▸ Records to process:
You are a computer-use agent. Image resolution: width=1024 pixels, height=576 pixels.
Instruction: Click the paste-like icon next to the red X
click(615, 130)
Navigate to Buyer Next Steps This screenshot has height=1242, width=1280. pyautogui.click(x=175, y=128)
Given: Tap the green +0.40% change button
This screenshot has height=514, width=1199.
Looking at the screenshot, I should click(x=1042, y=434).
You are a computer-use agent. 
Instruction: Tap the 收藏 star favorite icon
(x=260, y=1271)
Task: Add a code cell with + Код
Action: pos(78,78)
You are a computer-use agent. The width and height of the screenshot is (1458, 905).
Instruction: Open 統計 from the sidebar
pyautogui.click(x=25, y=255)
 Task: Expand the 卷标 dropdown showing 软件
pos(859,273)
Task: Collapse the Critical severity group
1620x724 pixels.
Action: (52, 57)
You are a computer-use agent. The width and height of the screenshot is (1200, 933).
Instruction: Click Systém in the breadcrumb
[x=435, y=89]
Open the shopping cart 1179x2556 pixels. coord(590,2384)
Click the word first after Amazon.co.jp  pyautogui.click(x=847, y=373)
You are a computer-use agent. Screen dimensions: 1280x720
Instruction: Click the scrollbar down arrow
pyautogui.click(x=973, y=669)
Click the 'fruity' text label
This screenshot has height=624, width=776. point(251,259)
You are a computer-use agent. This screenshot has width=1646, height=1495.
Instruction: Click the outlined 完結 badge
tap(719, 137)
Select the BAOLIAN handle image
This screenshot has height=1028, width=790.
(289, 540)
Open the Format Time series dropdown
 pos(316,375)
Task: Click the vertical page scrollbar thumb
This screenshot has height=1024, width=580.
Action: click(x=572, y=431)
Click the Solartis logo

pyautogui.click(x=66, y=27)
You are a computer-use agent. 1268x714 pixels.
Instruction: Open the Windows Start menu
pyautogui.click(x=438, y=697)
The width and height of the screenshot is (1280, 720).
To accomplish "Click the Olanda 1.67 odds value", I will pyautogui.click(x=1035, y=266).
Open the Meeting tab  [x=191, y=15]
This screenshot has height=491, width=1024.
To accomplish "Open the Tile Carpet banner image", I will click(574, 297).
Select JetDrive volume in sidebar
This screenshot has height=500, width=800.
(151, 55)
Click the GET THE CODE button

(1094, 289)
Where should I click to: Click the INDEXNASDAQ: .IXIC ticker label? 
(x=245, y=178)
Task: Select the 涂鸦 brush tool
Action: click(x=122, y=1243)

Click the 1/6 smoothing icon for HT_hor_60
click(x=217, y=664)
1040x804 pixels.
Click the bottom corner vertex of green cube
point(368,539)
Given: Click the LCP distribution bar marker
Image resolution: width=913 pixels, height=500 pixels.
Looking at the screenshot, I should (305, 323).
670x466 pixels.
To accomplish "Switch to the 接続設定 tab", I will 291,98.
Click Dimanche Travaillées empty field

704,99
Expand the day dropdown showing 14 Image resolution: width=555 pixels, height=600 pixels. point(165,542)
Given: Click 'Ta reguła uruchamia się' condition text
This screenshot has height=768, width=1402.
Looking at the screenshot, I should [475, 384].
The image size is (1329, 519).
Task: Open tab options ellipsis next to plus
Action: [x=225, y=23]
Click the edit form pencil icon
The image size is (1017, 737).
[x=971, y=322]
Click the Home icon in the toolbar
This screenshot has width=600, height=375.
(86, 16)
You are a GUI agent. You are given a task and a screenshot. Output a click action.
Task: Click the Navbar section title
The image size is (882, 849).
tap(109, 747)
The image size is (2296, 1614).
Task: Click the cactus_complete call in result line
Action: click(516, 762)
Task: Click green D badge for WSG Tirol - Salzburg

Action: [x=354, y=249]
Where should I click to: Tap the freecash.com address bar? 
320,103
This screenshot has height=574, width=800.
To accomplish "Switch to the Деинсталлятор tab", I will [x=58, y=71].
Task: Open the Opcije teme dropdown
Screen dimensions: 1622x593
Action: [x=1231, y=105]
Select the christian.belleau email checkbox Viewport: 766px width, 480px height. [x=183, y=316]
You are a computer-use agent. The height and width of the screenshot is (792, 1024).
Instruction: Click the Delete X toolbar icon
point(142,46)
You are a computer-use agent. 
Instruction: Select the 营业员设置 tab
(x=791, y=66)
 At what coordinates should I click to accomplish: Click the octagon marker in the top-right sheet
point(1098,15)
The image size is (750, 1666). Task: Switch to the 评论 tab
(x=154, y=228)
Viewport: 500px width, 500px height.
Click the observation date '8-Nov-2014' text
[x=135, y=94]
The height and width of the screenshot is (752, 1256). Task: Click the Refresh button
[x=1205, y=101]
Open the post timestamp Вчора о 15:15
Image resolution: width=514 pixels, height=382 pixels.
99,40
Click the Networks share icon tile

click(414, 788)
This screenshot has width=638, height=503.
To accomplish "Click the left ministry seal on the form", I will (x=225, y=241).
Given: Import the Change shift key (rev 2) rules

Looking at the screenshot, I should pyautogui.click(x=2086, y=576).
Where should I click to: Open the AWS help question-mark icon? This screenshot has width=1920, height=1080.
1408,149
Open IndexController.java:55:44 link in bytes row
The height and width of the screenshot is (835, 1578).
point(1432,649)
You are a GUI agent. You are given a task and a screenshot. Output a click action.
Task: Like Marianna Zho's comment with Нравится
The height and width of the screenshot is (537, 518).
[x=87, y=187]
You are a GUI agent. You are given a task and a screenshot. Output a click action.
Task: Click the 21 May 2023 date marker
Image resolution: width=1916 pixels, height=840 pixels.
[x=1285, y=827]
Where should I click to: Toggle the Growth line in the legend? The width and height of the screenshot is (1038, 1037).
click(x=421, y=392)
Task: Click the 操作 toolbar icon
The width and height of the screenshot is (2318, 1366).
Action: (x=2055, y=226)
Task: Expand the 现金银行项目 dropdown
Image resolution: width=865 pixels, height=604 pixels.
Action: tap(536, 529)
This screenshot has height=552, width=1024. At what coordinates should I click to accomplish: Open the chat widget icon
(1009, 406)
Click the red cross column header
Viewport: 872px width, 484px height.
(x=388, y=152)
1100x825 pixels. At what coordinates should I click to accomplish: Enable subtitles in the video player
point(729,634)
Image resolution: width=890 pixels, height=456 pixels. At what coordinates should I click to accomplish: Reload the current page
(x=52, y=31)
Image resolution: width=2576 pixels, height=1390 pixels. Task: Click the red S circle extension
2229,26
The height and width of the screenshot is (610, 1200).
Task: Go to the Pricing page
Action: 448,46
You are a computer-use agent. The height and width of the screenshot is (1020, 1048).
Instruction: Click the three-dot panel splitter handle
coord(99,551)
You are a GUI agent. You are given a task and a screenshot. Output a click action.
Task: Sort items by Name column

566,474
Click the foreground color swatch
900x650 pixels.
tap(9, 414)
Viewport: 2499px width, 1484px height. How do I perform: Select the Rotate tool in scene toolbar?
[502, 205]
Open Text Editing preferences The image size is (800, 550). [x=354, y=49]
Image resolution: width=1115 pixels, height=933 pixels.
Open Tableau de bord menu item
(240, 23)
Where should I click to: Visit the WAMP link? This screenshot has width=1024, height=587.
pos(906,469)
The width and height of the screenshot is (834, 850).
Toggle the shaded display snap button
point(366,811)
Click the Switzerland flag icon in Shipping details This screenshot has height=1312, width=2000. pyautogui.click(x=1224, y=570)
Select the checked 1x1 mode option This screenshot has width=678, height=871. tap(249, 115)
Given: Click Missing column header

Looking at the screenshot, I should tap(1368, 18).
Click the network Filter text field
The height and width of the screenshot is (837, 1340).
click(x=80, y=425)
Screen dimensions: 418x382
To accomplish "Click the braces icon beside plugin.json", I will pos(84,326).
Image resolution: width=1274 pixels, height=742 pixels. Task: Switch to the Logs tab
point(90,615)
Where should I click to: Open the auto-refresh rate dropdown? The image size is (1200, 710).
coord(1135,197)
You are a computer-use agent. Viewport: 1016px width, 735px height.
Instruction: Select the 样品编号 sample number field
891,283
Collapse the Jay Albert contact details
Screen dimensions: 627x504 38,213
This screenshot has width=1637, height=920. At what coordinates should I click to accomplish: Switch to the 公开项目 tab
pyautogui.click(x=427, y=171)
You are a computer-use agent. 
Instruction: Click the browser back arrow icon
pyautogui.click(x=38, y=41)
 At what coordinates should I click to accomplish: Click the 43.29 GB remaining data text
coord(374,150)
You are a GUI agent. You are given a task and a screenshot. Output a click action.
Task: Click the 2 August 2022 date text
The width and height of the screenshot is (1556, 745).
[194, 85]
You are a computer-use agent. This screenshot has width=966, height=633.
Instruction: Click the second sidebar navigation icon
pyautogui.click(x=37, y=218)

▸ Task requirements: Extract the lines of the listing above, beginning at the line that contains "Click the word" and stopping after the line that contains "Expand the day", and reproduce them without alteration.

▸ The result:
Click the word first after Amazon.co.jp  pyautogui.click(x=847, y=373)
You are a computer-use agent. Screen dimensions: 1280x720
Instruction: Click the scrollbar down arrow
pyautogui.click(x=973, y=669)
Click the 'fruity' text label
This screenshot has height=624, width=776. point(251,259)
You are a computer-use agent. This screenshot has width=1646, height=1495.
Instruction: Click the outlined 完結 badge
tap(719, 137)
Select the BAOLIAN handle image
This screenshot has height=1028, width=790.
(289, 540)
Open the Format Time series dropdown
 pos(316,375)
Task: Click the vertical page scrollbar thumb
This screenshot has height=1024, width=580.
Action: click(x=572, y=431)
Click the Solartis logo

pyautogui.click(x=66, y=27)
You are a computer-use agent. 1268x714 pixels.
Instruction: Open the Windows Start menu
pyautogui.click(x=438, y=697)
The width and height of the screenshot is (1280, 720).
To accomplish "Click the Olanda 1.67 odds value", I will pyautogui.click(x=1035, y=266).
Open the Meeting tab  [x=191, y=15]
This screenshot has height=491, width=1024.
To accomplish "Open the Tile Carpet banner image", I will click(574, 297).
Select JetDrive volume in sidebar
This screenshot has height=500, width=800.
(151, 55)
Click the GET THE CODE button

(1094, 289)
Where should I click to: Click the INDEXNASDAQ: .IXIC ticker label? 
(x=245, y=178)
Task: Select the 涂鸦 brush tool
Action: click(x=122, y=1243)

Click the 1/6 smoothing icon for HT_hor_60
click(x=217, y=664)
1040x804 pixels.
Click the bottom corner vertex of green cube
point(368,539)
Given: Click the LCP distribution bar marker
Image resolution: width=913 pixels, height=500 pixels.
Looking at the screenshot, I should (305, 323).
670x466 pixels.
To accomplish "Switch to the 接続設定 tab", I will 291,98.
Click Dimanche Travaillées empty field

704,99
Expand the day dropdown showing 14 Image resolution: width=555 pixels, height=600 pixels. point(165,542)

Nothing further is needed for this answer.